The idea was that Duplicati would start by creating a backup file on the server. Once the backup file is written, something on the server then moves the file to a protected directory which Duplicati/ssh account can’t access. Then the server exposes the file in the directory Duplicati sees via a symlink. This way Duplicati works the same as before.

The right fix
Use the ZFS file system on the remote server and utilize ZFS snapshots. Snapshots can be made at any point in time. Older snapshots can be restored easily. Minimal extra data overhead is needed to create a snapshot. With ZFS, you can allow the ssh user rights to create a snapshot, and prevent the user from deleting snapshots. Having Duplicati create snapshots at the end of a backup is easy to script…

So far the biggest downside of ZFS is it’s just a different way of thinking about file systems. I’ve tripped up several times already getting it started. I have to think in terms of a pool, datasets, and mounting datasets. I had another small issue in that I used a 32-bit Raspberry Pi 2 which doesn’t support ZFS, so I needed to get a 64-bit Raspberry Pi4 and obtain a 64-bit OS for it.

Overall, Duplicati + ZFS feels like a match made in heaven. Duplicati is exactly what I want in a client side backup program, and ZFS is what I want on a server side file system to protect my data.

1 Like

I also use filesystem snapshots. My duplicati backups are stored on a Synology NAS with a btrfs filesystem. Regularly scheduled filesystem snapshots are a great way to add an extra layer of insurance.

Since this topic has a handful of pageviews, I’m adding my conclusion:

I have the SSH server’s filesystem running ZFS, and the SSH server creates ZFS snapshots after every backup. Only the root user on the server can delete snapshots. Obtaining prior snapshots is incredibly easy, just check the .zfs directory and ZFS presents you a directory of files and directories at that snapshot’s point in time. This approach protects me from some attacker wiping out my files and then SSHing into the server and wiping out my backup.

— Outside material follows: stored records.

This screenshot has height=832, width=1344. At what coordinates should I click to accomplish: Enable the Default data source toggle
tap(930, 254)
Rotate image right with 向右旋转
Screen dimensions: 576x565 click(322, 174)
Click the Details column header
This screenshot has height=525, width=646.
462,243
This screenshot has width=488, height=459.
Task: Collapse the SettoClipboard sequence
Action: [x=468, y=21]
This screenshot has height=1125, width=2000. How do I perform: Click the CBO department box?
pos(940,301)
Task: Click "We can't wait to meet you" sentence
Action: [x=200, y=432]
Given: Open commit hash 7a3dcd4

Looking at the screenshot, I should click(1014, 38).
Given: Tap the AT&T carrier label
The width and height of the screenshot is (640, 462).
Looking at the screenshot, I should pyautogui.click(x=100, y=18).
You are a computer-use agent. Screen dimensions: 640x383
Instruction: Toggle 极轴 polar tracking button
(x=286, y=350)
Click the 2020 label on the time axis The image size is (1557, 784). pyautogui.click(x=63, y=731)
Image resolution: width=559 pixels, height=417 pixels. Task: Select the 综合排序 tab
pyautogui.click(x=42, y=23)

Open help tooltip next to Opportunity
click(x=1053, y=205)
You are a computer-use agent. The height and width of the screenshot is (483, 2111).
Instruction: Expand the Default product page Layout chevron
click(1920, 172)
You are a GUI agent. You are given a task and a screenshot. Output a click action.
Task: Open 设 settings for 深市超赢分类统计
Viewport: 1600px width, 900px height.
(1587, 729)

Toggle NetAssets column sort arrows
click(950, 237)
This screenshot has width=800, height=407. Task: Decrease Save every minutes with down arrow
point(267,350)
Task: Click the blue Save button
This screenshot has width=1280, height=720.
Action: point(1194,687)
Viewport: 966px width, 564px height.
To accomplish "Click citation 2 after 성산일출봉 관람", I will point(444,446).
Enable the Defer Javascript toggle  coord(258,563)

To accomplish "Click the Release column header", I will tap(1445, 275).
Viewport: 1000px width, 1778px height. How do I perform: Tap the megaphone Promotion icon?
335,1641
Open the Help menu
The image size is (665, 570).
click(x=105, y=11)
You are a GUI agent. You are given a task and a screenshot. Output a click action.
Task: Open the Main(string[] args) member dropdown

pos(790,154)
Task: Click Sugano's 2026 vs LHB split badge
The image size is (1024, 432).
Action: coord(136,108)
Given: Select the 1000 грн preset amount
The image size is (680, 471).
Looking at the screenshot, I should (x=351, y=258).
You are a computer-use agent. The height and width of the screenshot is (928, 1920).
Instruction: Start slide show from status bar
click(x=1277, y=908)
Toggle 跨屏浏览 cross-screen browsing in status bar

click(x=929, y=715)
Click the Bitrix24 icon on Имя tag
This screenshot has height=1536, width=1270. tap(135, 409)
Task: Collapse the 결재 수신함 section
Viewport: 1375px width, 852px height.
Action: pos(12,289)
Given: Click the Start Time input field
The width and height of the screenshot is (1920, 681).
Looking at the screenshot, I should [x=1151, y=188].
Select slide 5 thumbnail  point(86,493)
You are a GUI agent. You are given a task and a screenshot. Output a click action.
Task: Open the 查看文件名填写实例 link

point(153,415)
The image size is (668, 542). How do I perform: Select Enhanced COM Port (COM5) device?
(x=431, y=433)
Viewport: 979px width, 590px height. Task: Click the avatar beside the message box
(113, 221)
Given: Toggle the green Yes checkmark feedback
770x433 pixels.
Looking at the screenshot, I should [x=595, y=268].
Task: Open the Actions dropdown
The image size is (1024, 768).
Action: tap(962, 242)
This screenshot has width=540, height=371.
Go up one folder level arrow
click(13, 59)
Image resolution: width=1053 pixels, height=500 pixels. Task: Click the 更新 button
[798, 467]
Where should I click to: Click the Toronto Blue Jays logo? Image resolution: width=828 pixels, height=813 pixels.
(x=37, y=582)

While this is complicated, Duplicati is only a client side backup tool. Duplicati’s theme actively avoids managing and protecting the server side. So we need to come up with our own solutions.

The following is a bash script which automatically creates ZFS snapshots on the server-side for multiple duplicati backups. I run it with a cron job every hour to detect backups and then act. (There is simply no good way to invoke a server side script the moment a duplicati job completes, so cron it is.)

#!/bin/bash

# Bash script to create ZFS snapshots on a Linux backend with a ZFS filesystem
# This script assumes ZFS datasets are found in /tank/duplicati/name_of_dataset
# and also that client duplicati backups are stored in /home/name_of_dataset/duplicati-backup

# Add locations as needed
declare -a arr=("brad-computer" "brad-laptop" "family-samba")

for directory in "${arr[@]}"
do
  # Check the directory to ensure all files are older than 60 minutes.  This
  # is done to ensure we don't snapshot at the same time a duplicati backup is occuring
  if [[ -z $(find /home/$directory/duplicati-backup -type f -mmin -60) ]]; then
    # Confirmed all files in this directory are at least 60 minutes old.  
    # Get the most recent ZFS snapshot
    snapshot=$(zfs list -t snapshot -o name -s creation -r tank/duplicati/$directory |& tail -1)
    if [[ "$snapshot" == "no datasets available" ]]; then
      # No snapshot yet, perhaps this will be the first snapshot?  Check if there is 
      # at least a ZFS dataset for it
      if [[ -n $(zfs list -t filesystem tank/duplicati/$directory 2> /dev/null) ]]; then
        # Create the first ZFS snapshot for this dataset
        /usr/sbin/zfs snapshot tank/duplicati/$directory@`date +"%b-%d-%y_%H:%M:%S"`
      fi
    else
      # Check if this directory has any changes since the last ZFS snapshot
      diffresult=$(zfs diff $snapshot)
      if [[ -n $diffresult ]]; then
        # Changes detected.  Create a snapshot.  
        /usr/sbin/zfs snapshot tank/duplicati/$directory@`date +"%b-%d-%y_%H:%M:%S"`
      fi
    fi
  fi
done

I’ve ran this solution for a week and it’s working great.